Bilden die Buddhisten im Leh-Distrikt die Mehrheit, hat sich dieses Verhältnis im Kargil-Distrikt umgekehrt. Die Buddhisten fühlen sich vom muslimisch dominierten Farooq-Abdullah-Regime in Srinagar unterdrückt und benachteiligt. Dass im Kargil-Distrikt zwei Mönche von islamistischen Extremisten getötet wurden, schürt Ängste. Dort haben Muslime zudem den Bau eines Buddha-Tempels verhindert.
Flucht nach Ladakh
In Leh wirkt die Lage entspannt. Nur die Händler treffen die Auswirkungen des Grenz-Krieges hart. So wartet auch Abdhul Majeed vor seinem Laden vergeblich auf Touristen. Der heute 28-Jährige flüchtete vor 10 Jahren aus Srinagar, aus Angst, als Muslim pauschal als Terrorist abgestempelt zu werden. "Ich denke, wir sollten zusammenkommen und das Problem lösen. Krieg ist keine dauerhafte Lösung."
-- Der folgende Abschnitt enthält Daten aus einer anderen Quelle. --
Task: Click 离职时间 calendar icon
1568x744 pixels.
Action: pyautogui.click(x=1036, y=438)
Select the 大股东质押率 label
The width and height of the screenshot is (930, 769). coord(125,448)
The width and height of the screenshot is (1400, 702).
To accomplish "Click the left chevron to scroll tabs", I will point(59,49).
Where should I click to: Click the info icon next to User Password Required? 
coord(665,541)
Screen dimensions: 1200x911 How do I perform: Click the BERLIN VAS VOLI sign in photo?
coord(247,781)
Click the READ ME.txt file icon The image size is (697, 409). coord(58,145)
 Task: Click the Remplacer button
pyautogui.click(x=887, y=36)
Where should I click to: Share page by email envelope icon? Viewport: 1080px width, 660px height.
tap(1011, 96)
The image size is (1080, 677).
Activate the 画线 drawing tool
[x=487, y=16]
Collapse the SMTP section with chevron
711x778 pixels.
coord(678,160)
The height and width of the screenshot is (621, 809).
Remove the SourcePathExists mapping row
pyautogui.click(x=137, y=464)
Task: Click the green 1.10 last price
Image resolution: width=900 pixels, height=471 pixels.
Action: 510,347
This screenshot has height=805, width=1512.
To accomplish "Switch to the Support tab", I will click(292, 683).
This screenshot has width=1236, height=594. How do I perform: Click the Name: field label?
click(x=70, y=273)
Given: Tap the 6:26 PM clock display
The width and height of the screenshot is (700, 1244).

Majeed spricht aus, was viele denken. Er hat buddhistische Freunde und buddhistische Familienangehörige, ein Denken entlang religiöser Linien ist ihm fremd. Ob junge Muslime oder junge Buddhisten - sie wollen nur eins: Sicherheit, Jobs und bessere Zukunftsperspektiven. Sie haben die Politik der Zentralregierung und des von ihr hofierten, korrupten Regimes in Srinagar endgültig satt.